=== Extracted text ===
But the Glorious Revolution was indeed a true advance, and it’s with some justification that England thought itself the most progressive nation in Europe. However, 1789 changed this self-perception, and the allegedly post-feudal United Kingdom was now behind the times. It remains there, sadly.

England’s Bill of Rights has 13 key articles, and it is nearly identical to the 10 articles of the United States Bill of Rights. Indeed, it is a part of US domestic propaganda to portray the US Bill of Rights as some sort of spectacular advance when it was clearly modelled on something a century old. The American Bill of Rights was written in 1789, the same year as the French Revolution’s Declaration of the Rights of Man and of the Citizen. Absolutely crucially, the 27 articles of France’s declaration goes so very, very much further than the American declaration.

It’s entirely accurate to say that the Americans did not join with the French conception of human rights but with England’s: The Glorious and American Revolutions did not remake their social orders but merely established a limited view of human rights. This explains why modern Western Liberal Democracy easily embraces both the constitutional monarchies of Europe (Spain, Sweden, etc.) as well as the constitutional republics of the US (and France, Italy, etc.). The UK is one of the handful of countries which still doesn’t have a constitution, along with Saudi Arabia and Israel.

The US merely codified an oligarchy – American oligarchs were now in charge on the Eastern seaboard, not English oligarchs – and this allows us to explain why modern politics doesn’t begin with the American Revolution of 1776 either.

For the common man the Glorious English and American Revolutions are truly “internal coups” more than “revolutions”. In neither was there an attempt to fundamentally reshape society – an autocracy expanded slightly to oligarchy is hardly a revolution. 1688 and 1776 are important, no doubt, but it is a complete misunderstanding of modern politics to believe that they are as important as 1789.

It’s incredibly telling that Burke barely commented on the revolutionary experience of the United States – it’s not that he didn’t know what to make of it, which is one reading of his reticence, it’s that he both found it entirely good sense but also threatening to the English empire to which he was such a toady.

Yellow Vest: “Macron is a puppet. He has a program which aims to ruin the French people in order to benefit a few billionaires. Look at how he refuses to allow a referendum on the proposed privatisations of the airports of Paris. He wants everyone to shut their face and accept whatever he wants, but that’s not the way France should be.”

But, history is a slow process, and we should acknowledge the merits in the American Revolution lest we lose the thread.

The American Revolution was an undeniable advance as well because it represented the start of the end of 284 years of European domination of the Western Hemisphere – now the locals (some locals) had some rights and sovereignty. Of course, the aboriginals were not included in the new system of rights in the United States – more proof of how elitist, and not progressive, Western Liberal Democracy has been from its very foundations.
=== Data rows ===
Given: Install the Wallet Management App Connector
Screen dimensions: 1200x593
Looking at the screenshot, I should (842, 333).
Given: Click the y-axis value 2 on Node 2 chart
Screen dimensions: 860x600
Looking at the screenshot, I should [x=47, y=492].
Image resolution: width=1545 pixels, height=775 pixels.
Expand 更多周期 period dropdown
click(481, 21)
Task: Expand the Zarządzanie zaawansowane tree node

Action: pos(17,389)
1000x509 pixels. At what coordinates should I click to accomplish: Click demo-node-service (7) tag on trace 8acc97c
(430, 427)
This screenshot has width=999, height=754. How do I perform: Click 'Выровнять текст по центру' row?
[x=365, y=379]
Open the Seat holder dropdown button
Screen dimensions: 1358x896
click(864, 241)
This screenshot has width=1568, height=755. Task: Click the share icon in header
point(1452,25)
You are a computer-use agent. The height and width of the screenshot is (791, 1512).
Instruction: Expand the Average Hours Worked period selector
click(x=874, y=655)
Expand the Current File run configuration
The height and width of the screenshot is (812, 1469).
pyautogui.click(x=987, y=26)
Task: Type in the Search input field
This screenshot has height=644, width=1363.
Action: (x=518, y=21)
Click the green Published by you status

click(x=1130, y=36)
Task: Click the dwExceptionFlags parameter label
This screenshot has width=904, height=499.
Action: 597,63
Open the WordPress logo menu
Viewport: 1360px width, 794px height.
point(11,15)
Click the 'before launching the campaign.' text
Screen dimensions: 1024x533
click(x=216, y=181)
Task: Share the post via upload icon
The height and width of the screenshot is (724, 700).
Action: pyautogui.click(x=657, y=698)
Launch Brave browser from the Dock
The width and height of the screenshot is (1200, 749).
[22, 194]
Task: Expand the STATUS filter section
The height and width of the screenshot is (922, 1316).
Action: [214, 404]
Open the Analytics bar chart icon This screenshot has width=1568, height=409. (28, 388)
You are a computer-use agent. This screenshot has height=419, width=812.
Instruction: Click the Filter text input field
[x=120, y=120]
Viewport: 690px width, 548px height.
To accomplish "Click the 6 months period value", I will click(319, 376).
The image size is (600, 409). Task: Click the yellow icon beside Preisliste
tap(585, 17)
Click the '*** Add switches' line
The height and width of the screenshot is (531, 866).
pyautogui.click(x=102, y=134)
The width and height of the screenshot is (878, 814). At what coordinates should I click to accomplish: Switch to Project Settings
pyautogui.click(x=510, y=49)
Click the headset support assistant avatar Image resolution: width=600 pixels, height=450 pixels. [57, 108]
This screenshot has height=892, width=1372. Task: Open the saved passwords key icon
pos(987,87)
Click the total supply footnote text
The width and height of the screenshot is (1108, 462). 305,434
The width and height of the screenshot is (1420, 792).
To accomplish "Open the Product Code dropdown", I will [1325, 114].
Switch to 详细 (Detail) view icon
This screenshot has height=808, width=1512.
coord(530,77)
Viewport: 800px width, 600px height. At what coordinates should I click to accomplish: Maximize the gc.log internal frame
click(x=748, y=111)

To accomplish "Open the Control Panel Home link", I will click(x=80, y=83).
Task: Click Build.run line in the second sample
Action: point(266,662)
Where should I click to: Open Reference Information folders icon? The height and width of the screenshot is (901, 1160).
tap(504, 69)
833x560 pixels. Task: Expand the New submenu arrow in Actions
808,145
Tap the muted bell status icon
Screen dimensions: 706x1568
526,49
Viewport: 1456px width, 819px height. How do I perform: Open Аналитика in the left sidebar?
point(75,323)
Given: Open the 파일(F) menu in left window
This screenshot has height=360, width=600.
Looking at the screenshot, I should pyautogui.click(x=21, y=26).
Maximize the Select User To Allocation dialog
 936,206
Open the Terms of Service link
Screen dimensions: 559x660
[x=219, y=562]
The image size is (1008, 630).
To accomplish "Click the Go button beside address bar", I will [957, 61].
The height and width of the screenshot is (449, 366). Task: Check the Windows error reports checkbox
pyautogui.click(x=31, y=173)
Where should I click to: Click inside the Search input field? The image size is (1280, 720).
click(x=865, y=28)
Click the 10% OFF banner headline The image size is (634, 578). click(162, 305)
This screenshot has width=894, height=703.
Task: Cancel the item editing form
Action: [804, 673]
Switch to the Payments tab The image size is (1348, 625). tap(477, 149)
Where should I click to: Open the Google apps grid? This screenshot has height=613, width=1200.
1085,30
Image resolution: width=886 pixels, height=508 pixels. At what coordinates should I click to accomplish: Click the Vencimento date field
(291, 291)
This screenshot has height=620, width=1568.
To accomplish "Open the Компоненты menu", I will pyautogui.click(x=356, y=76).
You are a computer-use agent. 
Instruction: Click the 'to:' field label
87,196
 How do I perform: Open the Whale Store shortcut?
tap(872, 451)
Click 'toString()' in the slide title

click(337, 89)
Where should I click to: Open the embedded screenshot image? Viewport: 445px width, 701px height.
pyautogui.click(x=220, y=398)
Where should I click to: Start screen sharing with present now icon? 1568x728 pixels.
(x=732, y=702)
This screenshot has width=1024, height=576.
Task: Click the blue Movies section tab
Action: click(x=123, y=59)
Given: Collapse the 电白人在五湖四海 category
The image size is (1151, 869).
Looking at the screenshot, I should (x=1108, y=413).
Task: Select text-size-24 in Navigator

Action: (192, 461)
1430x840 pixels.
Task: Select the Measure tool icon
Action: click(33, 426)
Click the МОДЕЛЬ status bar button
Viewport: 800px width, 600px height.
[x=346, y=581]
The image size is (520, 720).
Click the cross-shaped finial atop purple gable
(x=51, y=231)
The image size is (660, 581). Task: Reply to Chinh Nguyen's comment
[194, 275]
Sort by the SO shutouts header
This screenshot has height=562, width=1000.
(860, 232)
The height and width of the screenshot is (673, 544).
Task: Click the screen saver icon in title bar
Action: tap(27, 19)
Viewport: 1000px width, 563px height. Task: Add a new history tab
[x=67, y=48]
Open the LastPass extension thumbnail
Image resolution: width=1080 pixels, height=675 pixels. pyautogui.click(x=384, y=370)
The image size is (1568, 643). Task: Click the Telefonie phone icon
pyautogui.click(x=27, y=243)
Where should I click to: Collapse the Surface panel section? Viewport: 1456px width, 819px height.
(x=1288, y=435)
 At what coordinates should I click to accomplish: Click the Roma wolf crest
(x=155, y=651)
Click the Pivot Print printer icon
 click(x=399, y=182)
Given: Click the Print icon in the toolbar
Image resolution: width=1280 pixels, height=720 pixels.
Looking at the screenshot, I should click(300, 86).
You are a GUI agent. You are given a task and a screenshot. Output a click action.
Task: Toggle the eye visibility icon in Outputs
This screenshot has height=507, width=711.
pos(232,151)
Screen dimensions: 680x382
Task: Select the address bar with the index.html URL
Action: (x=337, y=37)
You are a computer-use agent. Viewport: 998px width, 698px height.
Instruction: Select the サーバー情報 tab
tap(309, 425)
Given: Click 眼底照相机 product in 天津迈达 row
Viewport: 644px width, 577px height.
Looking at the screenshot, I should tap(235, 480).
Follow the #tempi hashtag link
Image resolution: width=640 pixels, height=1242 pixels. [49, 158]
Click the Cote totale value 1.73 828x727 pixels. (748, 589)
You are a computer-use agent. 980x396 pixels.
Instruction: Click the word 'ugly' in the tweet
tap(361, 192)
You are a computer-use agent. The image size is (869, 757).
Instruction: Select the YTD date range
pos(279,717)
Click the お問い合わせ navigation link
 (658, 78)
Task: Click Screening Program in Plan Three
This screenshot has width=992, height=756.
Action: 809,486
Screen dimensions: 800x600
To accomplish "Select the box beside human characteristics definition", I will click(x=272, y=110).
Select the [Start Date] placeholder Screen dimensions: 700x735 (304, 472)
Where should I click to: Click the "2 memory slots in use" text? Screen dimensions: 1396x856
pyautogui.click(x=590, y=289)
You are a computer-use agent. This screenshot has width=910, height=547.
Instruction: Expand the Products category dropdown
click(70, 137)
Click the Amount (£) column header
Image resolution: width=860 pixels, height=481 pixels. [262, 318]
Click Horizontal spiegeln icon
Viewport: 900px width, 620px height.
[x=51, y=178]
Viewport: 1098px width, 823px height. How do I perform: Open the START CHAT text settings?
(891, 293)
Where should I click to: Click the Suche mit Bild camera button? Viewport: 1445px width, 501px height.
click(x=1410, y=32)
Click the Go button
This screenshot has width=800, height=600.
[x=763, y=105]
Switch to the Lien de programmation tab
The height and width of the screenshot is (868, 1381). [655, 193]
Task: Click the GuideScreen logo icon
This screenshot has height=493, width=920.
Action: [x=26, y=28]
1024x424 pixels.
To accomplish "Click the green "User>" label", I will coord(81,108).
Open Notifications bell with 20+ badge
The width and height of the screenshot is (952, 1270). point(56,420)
===
### Exercise tasks
1/ Using the passage on the English, American and French revolutions above, decide whether each statement agrees with it: (a) the American Bill of Rights was written in 1789; (b) England's Bill of Rights has 27 articles; (c) the United Kingdom is among the countries without a constitution. For each, answer yes or no and quote the words of the passage that decide it.
2/ Quote the passage on the English, American and French revolutions word for word between "But the Glorious" and "remains there, sadly.", inclusive.

### Answers to each task
1/
(a) Yes: "The American Bill of Rights was written in 1789"
(b) No: "England’s Bill of Rights has 13 key articles"
(c) Yes: "The UK is one of the handful of countries which still doesn’t have a constitution"

2/
But the Glorious Revolution was indeed a true advance, and it’s with some justification that England thought itself the most progressive nation in Europe. However, 1789 changed this self-perception, and the allegedly post-feudal United Kingdom was now behind the times. It remains there, sadly.